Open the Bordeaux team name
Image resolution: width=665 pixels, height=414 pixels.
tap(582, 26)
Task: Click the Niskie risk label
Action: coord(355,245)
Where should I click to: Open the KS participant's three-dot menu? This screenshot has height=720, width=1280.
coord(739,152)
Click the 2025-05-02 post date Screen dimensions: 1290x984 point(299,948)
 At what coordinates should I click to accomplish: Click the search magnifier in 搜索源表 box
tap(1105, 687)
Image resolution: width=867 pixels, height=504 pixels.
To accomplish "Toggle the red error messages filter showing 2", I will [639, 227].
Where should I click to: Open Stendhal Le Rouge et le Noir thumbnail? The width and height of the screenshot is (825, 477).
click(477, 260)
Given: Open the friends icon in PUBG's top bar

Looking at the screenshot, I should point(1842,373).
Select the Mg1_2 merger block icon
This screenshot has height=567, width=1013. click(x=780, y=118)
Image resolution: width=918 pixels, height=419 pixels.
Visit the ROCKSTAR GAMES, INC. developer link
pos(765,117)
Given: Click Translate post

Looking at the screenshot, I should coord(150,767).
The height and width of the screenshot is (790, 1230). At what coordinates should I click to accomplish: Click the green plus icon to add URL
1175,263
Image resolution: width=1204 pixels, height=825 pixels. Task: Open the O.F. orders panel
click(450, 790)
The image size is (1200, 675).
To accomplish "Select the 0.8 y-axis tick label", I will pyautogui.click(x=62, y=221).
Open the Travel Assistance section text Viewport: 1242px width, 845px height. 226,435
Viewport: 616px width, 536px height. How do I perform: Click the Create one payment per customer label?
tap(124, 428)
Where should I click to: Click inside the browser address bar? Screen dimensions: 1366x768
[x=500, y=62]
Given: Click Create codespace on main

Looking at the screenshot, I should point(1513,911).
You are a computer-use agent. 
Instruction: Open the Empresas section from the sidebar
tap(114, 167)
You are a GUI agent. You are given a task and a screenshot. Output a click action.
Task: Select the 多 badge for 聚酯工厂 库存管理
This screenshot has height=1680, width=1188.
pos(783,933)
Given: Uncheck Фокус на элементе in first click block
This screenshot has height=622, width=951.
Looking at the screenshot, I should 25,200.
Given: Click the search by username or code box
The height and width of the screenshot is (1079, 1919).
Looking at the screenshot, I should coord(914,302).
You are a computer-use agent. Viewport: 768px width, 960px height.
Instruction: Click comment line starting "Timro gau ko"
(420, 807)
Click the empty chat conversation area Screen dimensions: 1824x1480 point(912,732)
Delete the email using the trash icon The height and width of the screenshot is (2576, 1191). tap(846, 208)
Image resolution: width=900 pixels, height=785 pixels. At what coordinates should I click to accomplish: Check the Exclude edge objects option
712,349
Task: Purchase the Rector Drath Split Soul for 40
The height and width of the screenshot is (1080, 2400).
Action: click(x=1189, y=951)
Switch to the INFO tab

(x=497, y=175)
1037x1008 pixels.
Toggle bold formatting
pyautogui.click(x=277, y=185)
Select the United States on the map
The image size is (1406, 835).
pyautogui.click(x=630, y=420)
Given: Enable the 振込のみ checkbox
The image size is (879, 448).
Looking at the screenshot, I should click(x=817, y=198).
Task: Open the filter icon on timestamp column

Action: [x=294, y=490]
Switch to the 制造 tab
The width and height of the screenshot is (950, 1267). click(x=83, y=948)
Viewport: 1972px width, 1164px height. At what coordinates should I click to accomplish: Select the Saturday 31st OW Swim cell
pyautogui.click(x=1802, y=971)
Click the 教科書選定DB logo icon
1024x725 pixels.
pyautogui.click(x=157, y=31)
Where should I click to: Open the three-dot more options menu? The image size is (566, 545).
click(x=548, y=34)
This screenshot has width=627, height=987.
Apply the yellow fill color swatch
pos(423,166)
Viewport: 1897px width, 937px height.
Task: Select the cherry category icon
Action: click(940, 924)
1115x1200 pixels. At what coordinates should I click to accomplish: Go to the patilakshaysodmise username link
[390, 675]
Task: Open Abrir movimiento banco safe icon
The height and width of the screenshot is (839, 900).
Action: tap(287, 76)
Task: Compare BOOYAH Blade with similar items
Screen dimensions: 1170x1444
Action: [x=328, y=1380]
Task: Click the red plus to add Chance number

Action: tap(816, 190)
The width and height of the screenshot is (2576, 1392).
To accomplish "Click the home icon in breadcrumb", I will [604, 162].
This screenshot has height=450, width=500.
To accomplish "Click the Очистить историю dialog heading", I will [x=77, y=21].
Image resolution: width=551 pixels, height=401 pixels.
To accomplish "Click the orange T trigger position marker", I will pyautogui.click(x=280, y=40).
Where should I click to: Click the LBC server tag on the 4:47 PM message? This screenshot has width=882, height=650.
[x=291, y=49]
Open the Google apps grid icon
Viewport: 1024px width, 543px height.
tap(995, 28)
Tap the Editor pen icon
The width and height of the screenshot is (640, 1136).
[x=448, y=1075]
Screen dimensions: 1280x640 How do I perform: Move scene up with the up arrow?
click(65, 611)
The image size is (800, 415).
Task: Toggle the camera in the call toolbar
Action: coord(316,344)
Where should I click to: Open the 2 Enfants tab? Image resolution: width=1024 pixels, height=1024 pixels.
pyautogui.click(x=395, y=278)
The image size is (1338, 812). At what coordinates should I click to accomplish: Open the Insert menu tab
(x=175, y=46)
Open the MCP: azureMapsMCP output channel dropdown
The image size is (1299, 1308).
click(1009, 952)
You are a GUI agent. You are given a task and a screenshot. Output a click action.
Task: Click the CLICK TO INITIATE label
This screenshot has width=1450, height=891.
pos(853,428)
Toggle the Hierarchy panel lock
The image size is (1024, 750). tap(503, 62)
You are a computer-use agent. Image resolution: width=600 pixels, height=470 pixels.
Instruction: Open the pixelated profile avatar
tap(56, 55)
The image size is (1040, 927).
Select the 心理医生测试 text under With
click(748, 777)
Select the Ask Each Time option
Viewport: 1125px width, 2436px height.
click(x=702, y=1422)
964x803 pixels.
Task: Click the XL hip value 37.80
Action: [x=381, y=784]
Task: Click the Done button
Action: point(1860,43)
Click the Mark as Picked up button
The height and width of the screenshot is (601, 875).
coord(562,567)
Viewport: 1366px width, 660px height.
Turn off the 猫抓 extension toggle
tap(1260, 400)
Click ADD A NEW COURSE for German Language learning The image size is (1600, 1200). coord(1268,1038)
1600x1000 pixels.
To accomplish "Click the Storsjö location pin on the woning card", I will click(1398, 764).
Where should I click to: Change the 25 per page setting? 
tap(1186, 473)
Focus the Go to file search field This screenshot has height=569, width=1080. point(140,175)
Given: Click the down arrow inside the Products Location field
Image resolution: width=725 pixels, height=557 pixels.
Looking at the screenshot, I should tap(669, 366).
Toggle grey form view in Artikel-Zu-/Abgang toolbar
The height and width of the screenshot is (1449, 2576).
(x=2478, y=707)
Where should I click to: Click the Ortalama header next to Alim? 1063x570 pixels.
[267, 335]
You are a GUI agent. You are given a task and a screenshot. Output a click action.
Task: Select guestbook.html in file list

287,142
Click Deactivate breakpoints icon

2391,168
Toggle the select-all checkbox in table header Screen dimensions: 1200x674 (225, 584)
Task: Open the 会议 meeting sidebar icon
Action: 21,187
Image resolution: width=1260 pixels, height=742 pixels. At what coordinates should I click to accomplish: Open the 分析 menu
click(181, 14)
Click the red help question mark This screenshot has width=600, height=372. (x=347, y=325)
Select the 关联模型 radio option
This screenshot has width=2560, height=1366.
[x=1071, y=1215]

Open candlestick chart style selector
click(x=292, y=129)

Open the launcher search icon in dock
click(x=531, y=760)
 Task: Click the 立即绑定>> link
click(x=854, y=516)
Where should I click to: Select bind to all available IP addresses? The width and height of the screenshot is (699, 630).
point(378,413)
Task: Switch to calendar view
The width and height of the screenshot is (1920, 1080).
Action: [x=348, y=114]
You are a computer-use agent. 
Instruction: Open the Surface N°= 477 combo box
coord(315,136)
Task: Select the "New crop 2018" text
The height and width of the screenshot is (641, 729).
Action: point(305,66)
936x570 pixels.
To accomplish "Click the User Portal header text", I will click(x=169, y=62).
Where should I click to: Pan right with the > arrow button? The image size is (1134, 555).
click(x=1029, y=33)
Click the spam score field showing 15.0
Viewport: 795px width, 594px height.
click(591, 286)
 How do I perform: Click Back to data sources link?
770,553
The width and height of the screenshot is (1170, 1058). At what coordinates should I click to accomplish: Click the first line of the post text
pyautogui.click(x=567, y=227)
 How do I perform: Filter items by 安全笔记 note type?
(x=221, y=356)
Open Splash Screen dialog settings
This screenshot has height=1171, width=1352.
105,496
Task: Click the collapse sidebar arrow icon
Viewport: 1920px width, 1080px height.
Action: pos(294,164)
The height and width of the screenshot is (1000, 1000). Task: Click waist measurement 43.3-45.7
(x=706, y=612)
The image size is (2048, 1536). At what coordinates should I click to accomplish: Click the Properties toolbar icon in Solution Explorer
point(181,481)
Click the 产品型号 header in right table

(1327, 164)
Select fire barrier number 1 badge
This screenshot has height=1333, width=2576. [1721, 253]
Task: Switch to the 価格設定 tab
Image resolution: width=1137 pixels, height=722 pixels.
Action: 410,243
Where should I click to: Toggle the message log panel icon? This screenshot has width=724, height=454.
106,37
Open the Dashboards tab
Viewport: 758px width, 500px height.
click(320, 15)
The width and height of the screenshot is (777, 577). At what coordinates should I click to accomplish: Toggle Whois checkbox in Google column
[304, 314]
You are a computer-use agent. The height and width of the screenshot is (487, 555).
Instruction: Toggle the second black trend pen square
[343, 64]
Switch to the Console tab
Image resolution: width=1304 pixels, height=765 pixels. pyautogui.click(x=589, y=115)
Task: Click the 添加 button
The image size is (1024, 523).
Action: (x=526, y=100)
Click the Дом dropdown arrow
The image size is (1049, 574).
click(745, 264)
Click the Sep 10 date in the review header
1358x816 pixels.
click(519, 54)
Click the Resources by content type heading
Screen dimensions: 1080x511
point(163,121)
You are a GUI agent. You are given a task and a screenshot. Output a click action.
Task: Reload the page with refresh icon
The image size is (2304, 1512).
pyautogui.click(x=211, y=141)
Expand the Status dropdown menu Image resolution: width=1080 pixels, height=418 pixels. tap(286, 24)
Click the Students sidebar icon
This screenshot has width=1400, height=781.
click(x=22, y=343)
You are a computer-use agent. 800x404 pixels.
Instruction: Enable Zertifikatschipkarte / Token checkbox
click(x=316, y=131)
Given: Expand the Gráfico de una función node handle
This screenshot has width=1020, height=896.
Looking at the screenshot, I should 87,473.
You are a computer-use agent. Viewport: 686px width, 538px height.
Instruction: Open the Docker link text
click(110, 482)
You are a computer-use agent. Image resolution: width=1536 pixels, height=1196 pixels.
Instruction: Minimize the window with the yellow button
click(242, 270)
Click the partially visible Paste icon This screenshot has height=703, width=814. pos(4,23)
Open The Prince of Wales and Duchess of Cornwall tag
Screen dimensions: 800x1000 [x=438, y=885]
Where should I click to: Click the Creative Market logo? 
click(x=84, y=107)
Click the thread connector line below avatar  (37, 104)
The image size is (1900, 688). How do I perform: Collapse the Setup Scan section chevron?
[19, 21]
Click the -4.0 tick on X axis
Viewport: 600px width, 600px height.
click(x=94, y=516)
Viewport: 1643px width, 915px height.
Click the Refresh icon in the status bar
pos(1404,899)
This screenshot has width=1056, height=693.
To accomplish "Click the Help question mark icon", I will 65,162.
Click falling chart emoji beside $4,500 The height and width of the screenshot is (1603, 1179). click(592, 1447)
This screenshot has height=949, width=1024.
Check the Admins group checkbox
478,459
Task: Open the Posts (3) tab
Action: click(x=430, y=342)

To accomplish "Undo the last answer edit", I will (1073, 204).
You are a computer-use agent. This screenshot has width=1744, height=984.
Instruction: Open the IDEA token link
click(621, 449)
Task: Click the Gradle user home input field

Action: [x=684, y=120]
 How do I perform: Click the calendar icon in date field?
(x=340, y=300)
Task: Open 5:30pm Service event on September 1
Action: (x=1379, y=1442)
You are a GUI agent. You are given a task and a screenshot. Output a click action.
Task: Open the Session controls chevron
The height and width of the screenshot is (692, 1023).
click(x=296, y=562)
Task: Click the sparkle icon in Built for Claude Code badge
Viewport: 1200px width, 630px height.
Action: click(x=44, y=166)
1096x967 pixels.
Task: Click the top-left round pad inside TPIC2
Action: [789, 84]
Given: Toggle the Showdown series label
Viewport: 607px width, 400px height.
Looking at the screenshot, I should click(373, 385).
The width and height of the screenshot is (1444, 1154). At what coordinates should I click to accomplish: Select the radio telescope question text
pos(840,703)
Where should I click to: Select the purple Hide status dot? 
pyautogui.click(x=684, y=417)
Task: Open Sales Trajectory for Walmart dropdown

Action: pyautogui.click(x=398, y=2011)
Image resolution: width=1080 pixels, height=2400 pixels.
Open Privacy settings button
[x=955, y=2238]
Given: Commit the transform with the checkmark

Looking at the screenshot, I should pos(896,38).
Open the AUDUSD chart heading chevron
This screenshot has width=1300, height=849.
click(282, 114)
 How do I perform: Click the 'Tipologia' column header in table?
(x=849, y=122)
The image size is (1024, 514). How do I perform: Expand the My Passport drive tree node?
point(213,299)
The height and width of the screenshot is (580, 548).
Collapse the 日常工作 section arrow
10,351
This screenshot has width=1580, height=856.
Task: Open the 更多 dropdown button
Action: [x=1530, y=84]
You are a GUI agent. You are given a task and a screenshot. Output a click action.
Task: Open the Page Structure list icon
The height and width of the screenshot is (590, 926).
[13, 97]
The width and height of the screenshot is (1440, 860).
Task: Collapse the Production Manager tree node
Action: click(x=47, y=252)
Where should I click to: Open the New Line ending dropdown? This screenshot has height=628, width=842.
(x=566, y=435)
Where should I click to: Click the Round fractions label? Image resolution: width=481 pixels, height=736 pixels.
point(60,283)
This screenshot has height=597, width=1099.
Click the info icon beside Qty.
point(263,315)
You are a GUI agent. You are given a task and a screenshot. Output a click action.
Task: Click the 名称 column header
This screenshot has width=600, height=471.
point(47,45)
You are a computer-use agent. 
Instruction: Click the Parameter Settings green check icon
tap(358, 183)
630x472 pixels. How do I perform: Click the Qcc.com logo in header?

§ GOAL
Could you reproduce the entries above word for word, from the very first line through the line containing "tap(124, 428)", both included?

§ SOLUTION
Open the Bordeaux team name
Image resolution: width=665 pixels, height=414 pixels.
tap(582, 26)
Task: Click the Niskie risk label
Action: coord(355,245)
Where should I click to: Open the KS participant's three-dot menu? This screenshot has height=720, width=1280.
coord(739,152)
Click the 2025-05-02 post date Screen dimensions: 1290x984 point(299,948)
 At what coordinates should I click to accomplish: Click the search magnifier in 搜索源表 box
tap(1105, 687)
Image resolution: width=867 pixels, height=504 pixels.
To accomplish "Toggle the red error messages filter showing 2", I will [639, 227].
Where should I click to: Open Stendhal Le Rouge et le Noir thumbnail? The width and height of the screenshot is (825, 477).
click(477, 260)
Given: Open the friends icon in PUBG's top bar

Looking at the screenshot, I should point(1842,373).
Select the Mg1_2 merger block icon
This screenshot has height=567, width=1013. click(x=780, y=118)
Image resolution: width=918 pixels, height=419 pixels.
Visit the ROCKSTAR GAMES, INC. developer link
pos(765,117)
Given: Click Translate post

Looking at the screenshot, I should coord(150,767).
The height and width of the screenshot is (790, 1230). At what coordinates should I click to accomplish: Click the green plus icon to add URL
1175,263
Image resolution: width=1204 pixels, height=825 pixels. Task: Open the O.F. orders panel
click(450, 790)
The image size is (1200, 675).
To accomplish "Select the 0.8 y-axis tick label", I will pyautogui.click(x=62, y=221).
Open the Travel Assistance section text Viewport: 1242px width, 845px height. 226,435
Viewport: 616px width, 536px height. How do I perform: Click the Create one payment per customer label?
tap(124, 428)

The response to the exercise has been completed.